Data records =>
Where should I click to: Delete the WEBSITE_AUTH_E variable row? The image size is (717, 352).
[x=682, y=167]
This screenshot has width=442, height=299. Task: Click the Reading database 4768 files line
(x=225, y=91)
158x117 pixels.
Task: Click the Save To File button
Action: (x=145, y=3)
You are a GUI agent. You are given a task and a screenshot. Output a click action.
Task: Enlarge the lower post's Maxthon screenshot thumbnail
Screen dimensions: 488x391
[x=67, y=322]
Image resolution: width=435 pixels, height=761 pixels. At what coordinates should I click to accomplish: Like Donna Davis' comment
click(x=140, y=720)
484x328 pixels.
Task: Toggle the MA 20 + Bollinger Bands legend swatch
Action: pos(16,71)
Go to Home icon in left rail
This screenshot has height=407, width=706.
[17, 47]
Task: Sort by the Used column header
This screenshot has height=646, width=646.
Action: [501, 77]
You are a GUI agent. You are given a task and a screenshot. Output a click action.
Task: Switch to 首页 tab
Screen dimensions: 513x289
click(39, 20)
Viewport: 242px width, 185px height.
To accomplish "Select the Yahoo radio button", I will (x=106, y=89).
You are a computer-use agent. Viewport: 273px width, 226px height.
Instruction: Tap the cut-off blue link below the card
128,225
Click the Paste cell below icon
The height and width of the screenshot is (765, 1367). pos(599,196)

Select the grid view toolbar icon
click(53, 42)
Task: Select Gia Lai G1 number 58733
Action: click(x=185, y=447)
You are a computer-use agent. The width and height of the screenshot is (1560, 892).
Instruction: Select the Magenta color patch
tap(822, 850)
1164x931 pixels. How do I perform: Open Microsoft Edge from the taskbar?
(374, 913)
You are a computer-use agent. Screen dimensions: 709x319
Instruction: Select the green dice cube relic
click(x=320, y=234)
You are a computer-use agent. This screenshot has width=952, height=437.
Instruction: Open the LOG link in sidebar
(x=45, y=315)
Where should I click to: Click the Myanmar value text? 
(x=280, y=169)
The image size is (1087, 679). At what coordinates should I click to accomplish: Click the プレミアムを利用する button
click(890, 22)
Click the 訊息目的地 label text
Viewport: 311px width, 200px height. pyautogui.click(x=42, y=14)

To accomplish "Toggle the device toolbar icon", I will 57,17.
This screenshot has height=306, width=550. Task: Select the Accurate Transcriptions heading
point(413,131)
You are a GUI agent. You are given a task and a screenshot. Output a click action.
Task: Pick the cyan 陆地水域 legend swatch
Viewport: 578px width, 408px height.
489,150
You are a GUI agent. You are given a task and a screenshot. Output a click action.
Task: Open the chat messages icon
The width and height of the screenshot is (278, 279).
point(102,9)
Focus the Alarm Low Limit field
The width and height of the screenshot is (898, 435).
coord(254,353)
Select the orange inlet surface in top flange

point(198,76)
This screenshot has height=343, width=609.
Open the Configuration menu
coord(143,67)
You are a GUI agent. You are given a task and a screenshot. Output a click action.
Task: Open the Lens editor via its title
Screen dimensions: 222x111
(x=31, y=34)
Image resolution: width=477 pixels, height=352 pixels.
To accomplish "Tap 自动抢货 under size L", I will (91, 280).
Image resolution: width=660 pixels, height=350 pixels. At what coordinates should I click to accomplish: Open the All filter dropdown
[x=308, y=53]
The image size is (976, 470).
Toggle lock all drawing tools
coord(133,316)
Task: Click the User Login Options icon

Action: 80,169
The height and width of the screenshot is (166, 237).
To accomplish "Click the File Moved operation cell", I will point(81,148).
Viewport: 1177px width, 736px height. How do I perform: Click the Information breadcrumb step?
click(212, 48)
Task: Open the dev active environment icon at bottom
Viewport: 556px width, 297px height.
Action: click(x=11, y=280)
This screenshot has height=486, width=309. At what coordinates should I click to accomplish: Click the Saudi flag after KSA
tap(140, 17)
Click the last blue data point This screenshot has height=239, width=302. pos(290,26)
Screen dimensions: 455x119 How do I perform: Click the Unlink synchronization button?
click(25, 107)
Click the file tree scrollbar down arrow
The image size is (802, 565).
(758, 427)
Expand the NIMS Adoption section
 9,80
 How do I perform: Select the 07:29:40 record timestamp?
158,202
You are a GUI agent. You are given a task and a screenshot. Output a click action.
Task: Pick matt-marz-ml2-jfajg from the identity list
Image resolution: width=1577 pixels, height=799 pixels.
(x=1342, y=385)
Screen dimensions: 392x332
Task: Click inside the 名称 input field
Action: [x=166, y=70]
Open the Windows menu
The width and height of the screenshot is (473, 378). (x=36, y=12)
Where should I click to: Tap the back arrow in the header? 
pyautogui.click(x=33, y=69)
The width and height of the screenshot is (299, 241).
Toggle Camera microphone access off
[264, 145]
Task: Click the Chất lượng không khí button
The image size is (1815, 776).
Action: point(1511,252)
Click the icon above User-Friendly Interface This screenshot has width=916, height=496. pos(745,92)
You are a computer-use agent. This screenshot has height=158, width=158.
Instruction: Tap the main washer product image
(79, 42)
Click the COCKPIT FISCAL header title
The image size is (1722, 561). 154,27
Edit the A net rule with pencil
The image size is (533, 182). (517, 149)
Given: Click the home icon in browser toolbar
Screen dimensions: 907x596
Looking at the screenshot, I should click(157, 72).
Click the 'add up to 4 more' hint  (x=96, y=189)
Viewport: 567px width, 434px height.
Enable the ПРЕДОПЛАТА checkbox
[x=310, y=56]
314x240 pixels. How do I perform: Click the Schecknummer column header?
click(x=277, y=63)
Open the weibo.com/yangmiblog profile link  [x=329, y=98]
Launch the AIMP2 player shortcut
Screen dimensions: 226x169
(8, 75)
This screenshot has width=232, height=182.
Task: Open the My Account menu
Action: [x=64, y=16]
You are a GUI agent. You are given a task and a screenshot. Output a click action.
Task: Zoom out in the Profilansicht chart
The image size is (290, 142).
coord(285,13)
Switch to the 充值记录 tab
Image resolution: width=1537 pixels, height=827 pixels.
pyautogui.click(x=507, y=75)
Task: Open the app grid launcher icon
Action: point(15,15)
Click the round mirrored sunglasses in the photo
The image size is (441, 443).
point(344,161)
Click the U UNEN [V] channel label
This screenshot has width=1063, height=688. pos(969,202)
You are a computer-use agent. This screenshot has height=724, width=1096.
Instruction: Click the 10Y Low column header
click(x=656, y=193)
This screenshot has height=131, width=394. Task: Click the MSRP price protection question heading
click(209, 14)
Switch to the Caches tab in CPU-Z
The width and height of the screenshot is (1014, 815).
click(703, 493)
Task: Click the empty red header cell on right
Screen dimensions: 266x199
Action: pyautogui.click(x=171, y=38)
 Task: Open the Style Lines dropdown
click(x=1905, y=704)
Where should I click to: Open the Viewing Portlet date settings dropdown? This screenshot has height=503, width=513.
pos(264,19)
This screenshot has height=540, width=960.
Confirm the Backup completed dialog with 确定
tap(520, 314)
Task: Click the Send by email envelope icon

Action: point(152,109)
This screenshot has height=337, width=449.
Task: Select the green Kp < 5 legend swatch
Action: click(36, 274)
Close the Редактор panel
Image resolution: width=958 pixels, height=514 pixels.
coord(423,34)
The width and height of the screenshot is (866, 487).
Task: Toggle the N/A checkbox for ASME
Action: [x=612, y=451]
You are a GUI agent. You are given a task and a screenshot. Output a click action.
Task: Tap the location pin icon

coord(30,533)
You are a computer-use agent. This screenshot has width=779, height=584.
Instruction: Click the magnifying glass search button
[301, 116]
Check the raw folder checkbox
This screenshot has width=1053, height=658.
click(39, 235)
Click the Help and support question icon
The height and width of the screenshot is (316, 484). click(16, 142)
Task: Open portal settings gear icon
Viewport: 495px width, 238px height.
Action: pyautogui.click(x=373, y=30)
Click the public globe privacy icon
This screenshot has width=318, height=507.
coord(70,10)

Activity => The whole of the data must be given again, exactly as shown.

Task solution =>
Where should I click to: Delete the WEBSITE_AUTH_E variable row? The image size is (717, 352).
[x=682, y=167]
This screenshot has width=442, height=299. Task: Click the Reading database 4768 files line
(x=225, y=91)
158x117 pixels.
Task: Click the Save To File button
Action: (x=145, y=3)
You are a GUI agent. You are given a task and a screenshot. Output a click action.
Task: Enlarge the lower post's Maxthon screenshot thumbnail
Screen dimensions: 488x391
[x=67, y=322]
Image resolution: width=435 pixels, height=761 pixels. At what coordinates should I click to accomplish: Like Donna Davis' comment
click(x=140, y=720)
484x328 pixels.
Task: Toggle the MA 20 + Bollinger Bands legend swatch
Action: pos(16,71)
Go to Home icon in left rail
This screenshot has height=407, width=706.
[17, 47]
Task: Sort by the Used column header
This screenshot has height=646, width=646.
Action: [501, 77]
You are a GUI agent. You are given a task and a screenshot. Output a click action.
Task: Switch to 首页 tab
Screen dimensions: 513x289
click(39, 20)
Viewport: 242px width, 185px height.
To accomplish "Select the Yahoo radio button", I will (x=106, y=89).
You are a computer-use agent. Viewport: 273px width, 226px height.
Instruction: Tap the cut-off blue link below the card
128,225
Click the Paste cell below icon
The height and width of the screenshot is (765, 1367). pos(599,196)

Select the grid view toolbar icon
click(53, 42)
Task: Select Gia Lai G1 number 58733
Action: click(x=185, y=447)
You are a computer-use agent. The width and height of the screenshot is (1560, 892).
Instruction: Select the Magenta color patch
tap(822, 850)
1164x931 pixels. How do I perform: Open Microsoft Edge from the taskbar?
(374, 913)
You are a computer-use agent. Screen dimensions: 709x319
Instruction: Select the green dice cube relic
click(x=320, y=234)
You are a computer-use agent. This screenshot has width=952, height=437.
Instruction: Open the LOG link in sidebar
(x=45, y=315)
Where should I click to: Click the Myanmar value text? 
(x=280, y=169)
The image size is (1087, 679). At what coordinates should I click to accomplish: Click the プレミアムを利用する button
click(890, 22)
Click the 訊息目的地 label text
Viewport: 311px width, 200px height. pyautogui.click(x=42, y=14)

To accomplish "Toggle the device toolbar icon", I will 57,17.
This screenshot has height=306, width=550. Task: Select the Accurate Transcriptions heading
point(413,131)
You are a GUI agent. You are given a task and a screenshot. Output a click action.
Task: Pick the cyan 陆地水域 legend swatch
Viewport: 578px width, 408px height.
489,150
You are a GUI agent. You are given a task and a screenshot. Output a click action.
Task: Open the chat messages icon
The width and height of the screenshot is (278, 279).
point(102,9)
Focus the Alarm Low Limit field
The width and height of the screenshot is (898, 435).
coord(254,353)
Select the orange inlet surface in top flange

point(198,76)
This screenshot has height=343, width=609.
Open the Configuration menu
coord(143,67)
You are a GUI agent. You are given a task and a screenshot. Output a click action.
Task: Open the Lens editor via its title
Screen dimensions: 222x111
(x=31, y=34)
Image resolution: width=477 pixels, height=352 pixels.
To accomplish "Tap 自动抢货 under size L", I will (91, 280).
Image resolution: width=660 pixels, height=350 pixels. At what coordinates should I click to accomplish: Open the All filter dropdown
[x=308, y=53]
The image size is (976, 470).
Toggle lock all drawing tools
coord(133,316)
Task: Click the User Login Options icon

Action: 80,169
The height and width of the screenshot is (166, 237).
To accomplish "Click the File Moved operation cell", I will point(81,148).
Viewport: 1177px width, 736px height. How do I perform: Click the Information breadcrumb step?
click(212, 48)
Task: Open the dev active environment icon at bottom
Viewport: 556px width, 297px height.
Action: click(x=11, y=280)
This screenshot has height=486, width=309. At what coordinates should I click to accomplish: Click the Saudi flag after KSA
tap(140, 17)
Click the last blue data point This screenshot has height=239, width=302. pos(290,26)
Screen dimensions: 455x119 How do I perform: Click the Unlink synchronization button?
click(25, 107)
Click the file tree scrollbar down arrow
The image size is (802, 565).
(758, 427)
Expand the NIMS Adoption section
 9,80
 How do I perform: Select the 07:29:40 record timestamp?
158,202
You are a GUI agent. You are given a task and a screenshot. Output a click action.
Task: Pick matt-marz-ml2-jfajg from the identity list
Image resolution: width=1577 pixels, height=799 pixels.
(x=1342, y=385)
Screen dimensions: 392x332
Task: Click inside the 名称 input field
Action: [x=166, y=70]
Open the Windows menu
The width and height of the screenshot is (473, 378). (x=36, y=12)
Where should I click to: Tap the back arrow in the header? 
pyautogui.click(x=33, y=69)
The width and height of the screenshot is (299, 241).
Toggle Camera microphone access off
[264, 145]
Task: Click the Chất lượng không khí button
The image size is (1815, 776).
Action: point(1511,252)
Click the icon above User-Friendly Interface This screenshot has width=916, height=496. pos(745,92)
You are a computer-use agent. This screenshot has height=158, width=158.
Instruction: Tap the main washer product image
(79, 42)
Click the COCKPIT FISCAL header title
The image size is (1722, 561). 154,27
Edit the A net rule with pencil
The image size is (533, 182). (517, 149)
Given: Click the home icon in browser toolbar
Screen dimensions: 907x596
Looking at the screenshot, I should click(157, 72).
Click the 'add up to 4 more' hint  (x=96, y=189)
Viewport: 567px width, 434px height.
Enable the ПРЕДОПЛАТА checkbox
[x=310, y=56]
314x240 pixels. How do I perform: Click the Schecknummer column header?
click(x=277, y=63)
Open the weibo.com/yangmiblog profile link  [x=329, y=98]
Launch the AIMP2 player shortcut
Screen dimensions: 226x169
(8, 75)
This screenshot has width=232, height=182.
Task: Open the My Account menu
Action: [x=64, y=16]
You are a GUI agent. You are given a task and a screenshot. Output a click action.
Task: Zoom out in the Profilansicht chart
The image size is (290, 142).
coord(285,13)
Switch to the 充值记录 tab
Image resolution: width=1537 pixels, height=827 pixels.
pyautogui.click(x=507, y=75)
Task: Open the app grid launcher icon
Action: point(15,15)
Click the round mirrored sunglasses in the photo
The image size is (441, 443).
point(344,161)
Click the U UNEN [V] channel label
This screenshot has width=1063, height=688. pos(969,202)
You are a computer-use agent. This screenshot has height=724, width=1096.
Instruction: Click the 10Y Low column header
click(x=656, y=193)
This screenshot has height=131, width=394. Task: Click the MSRP price protection question heading
click(209, 14)
Switch to the Caches tab in CPU-Z
The width and height of the screenshot is (1014, 815).
click(703, 493)
Task: Click the empty red header cell on right
Screen dimensions: 266x199
Action: pyautogui.click(x=171, y=38)
 Task: Open the Style Lines dropdown
click(x=1905, y=704)
Where should I click to: Open the Viewing Portlet date settings dropdown? This screenshot has height=503, width=513.
pos(264,19)
This screenshot has height=540, width=960.
Confirm the Backup completed dialog with 确定
tap(520, 314)
Task: Click the Send by email envelope icon

Action: point(152,109)
This screenshot has height=337, width=449.
Task: Select the green Kp < 5 legend swatch
Action: click(36, 274)
Close the Редактор panel
Image resolution: width=958 pixels, height=514 pixels.
coord(423,34)
The width and height of the screenshot is (866, 487).
Task: Toggle the N/A checkbox for ASME
Action: [x=612, y=451]
You are a GUI agent. You are given a task and a screenshot. Output a click action.
Task: Tap the location pin icon

coord(30,533)
You are a computer-use agent. This screenshot has width=779, height=584.
Instruction: Click the magnifying glass search button
[301, 116]
Check the raw folder checkbox
This screenshot has width=1053, height=658.
click(39, 235)
Click the Help and support question icon
The height and width of the screenshot is (316, 484). click(16, 142)
Task: Open portal settings gear icon
Viewport: 495px width, 238px height.
Action: pyautogui.click(x=373, y=30)
Click the public globe privacy icon
This screenshot has width=318, height=507.
coord(70,10)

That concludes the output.